Wilson, through a tentative plea agreement his lawyers reached with Travis County prosecutors, pleaded guilty to a reduced charge of injury to a child in exchange for a recommended sentence that will keep him out of prison but requires him to register as a sex offender for seven years while he serves deferred adjudication probation. Wilson, who forfeited his firearms last year when he was released from jail on bond, will not be able to own a gun while he’s on probation.
Wilson, wearing a gray suit and accompanied by his two lawyers, appeared before state District Judge Brad Urrutia.
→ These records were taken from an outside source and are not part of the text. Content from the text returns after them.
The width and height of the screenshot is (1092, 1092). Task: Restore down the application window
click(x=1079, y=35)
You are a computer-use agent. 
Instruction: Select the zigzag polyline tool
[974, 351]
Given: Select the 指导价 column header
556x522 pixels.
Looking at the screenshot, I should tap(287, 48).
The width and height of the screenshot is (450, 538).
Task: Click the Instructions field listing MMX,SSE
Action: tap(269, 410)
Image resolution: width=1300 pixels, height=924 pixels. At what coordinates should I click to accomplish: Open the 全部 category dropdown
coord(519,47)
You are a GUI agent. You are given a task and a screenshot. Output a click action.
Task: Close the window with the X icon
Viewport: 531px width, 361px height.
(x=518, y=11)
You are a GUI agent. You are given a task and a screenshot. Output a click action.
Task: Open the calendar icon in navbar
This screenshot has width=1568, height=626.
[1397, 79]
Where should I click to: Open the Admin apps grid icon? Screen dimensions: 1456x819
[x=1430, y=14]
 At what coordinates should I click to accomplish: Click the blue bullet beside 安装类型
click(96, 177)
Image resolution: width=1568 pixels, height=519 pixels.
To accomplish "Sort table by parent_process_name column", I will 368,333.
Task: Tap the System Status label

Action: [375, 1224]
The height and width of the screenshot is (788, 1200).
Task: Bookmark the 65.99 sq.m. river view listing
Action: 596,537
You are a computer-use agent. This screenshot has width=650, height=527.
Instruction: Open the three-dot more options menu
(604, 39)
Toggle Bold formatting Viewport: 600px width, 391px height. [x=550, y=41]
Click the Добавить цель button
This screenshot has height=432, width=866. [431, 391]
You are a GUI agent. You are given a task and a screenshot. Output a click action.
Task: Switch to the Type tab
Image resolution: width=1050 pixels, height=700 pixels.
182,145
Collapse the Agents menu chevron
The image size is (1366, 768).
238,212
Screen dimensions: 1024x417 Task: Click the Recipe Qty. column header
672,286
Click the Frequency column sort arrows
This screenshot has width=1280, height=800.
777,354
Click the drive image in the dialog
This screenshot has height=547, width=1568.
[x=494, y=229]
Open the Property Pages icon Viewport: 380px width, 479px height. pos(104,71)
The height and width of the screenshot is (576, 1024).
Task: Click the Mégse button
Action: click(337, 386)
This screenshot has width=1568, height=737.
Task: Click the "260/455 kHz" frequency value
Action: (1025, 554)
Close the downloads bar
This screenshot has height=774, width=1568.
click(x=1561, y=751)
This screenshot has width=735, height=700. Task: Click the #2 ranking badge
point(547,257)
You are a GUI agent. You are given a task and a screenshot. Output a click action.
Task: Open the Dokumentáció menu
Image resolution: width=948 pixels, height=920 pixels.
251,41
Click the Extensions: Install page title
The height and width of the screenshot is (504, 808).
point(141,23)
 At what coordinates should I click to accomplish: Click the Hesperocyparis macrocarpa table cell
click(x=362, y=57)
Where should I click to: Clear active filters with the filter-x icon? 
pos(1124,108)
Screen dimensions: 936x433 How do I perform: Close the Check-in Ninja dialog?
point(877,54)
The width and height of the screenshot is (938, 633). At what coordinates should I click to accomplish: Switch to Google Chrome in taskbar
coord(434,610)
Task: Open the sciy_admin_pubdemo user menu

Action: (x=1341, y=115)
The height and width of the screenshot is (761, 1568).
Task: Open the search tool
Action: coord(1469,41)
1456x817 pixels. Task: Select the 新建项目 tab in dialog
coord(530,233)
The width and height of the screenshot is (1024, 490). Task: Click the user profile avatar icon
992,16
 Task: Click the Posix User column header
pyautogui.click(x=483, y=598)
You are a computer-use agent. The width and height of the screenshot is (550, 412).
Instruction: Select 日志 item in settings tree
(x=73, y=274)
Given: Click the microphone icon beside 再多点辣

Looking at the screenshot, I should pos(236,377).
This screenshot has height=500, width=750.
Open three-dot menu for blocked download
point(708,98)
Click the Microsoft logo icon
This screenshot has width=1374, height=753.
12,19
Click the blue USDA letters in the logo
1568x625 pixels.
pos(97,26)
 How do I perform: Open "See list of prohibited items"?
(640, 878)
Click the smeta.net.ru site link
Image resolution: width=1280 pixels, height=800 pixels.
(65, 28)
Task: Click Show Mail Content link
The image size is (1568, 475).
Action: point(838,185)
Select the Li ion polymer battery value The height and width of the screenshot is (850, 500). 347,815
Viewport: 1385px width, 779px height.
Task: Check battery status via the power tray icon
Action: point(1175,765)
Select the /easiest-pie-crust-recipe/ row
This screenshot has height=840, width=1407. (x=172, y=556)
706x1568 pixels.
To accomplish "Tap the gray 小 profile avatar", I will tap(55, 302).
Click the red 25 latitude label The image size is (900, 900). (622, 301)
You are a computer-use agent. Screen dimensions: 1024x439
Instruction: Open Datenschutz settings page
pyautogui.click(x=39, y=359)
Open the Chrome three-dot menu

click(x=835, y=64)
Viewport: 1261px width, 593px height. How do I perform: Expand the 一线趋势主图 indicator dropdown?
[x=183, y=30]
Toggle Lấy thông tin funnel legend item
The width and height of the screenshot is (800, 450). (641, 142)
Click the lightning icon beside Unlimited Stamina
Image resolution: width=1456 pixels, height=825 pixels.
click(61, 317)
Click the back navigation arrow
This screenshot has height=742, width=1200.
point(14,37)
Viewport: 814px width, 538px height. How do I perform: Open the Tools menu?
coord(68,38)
The judge ordered a pre-sentence investigation report that will guide his decision on whether to accept the plea deal, which he likely will. If Wilson abides by the conditions of the probation, the court will not enter a finding of guilt and Wilson will not be convicted of the charge.
Wilson, who will be formally sentenced Sept. 12, declined to comment through his attorney outside of the courtroom.
Prosecutors say Wilson arranged to meet up with the teen girl in September 2018 after connecting with her on the dating website SugarDaddyMeet.com. Wilson aactivistd the girl met in the parking lot of an Austin coffee shop before going to a hotel and having sex, according to an arrest affidavit. The girl told investigators that Wilson paid her $500 when the two parted, the document stated.
Wilson’s defense attorney, F. Andino Reynal of Houston, previously told the American-Statesman that Wilson believed the girl was a consenting adult. SugarDaddyMeet.com requires users to check a box stating they are at least 18 before they can register for an account. The age of consent in Texas is 17.
Wilson, a University of Texas law school dropout, came into the national spotlight after his company, Defense Distributed, publicized online instructions for making untraceable plastic guns with a 3D printer. In August 2018, a federal judge ruled in favor of 19 states and Washington, D.C., and blocked the company from posting the instructions, which were available to download for free. The company responded by selling them at a name-your-own price.
A grand jury indicted Wilson in January on charges of sexual assault, indecency with a child by contact and indecency with a child by exposure. The injury to a child offense for which he pleaded guilty is a third-degree felony, less severe than the indicted charges.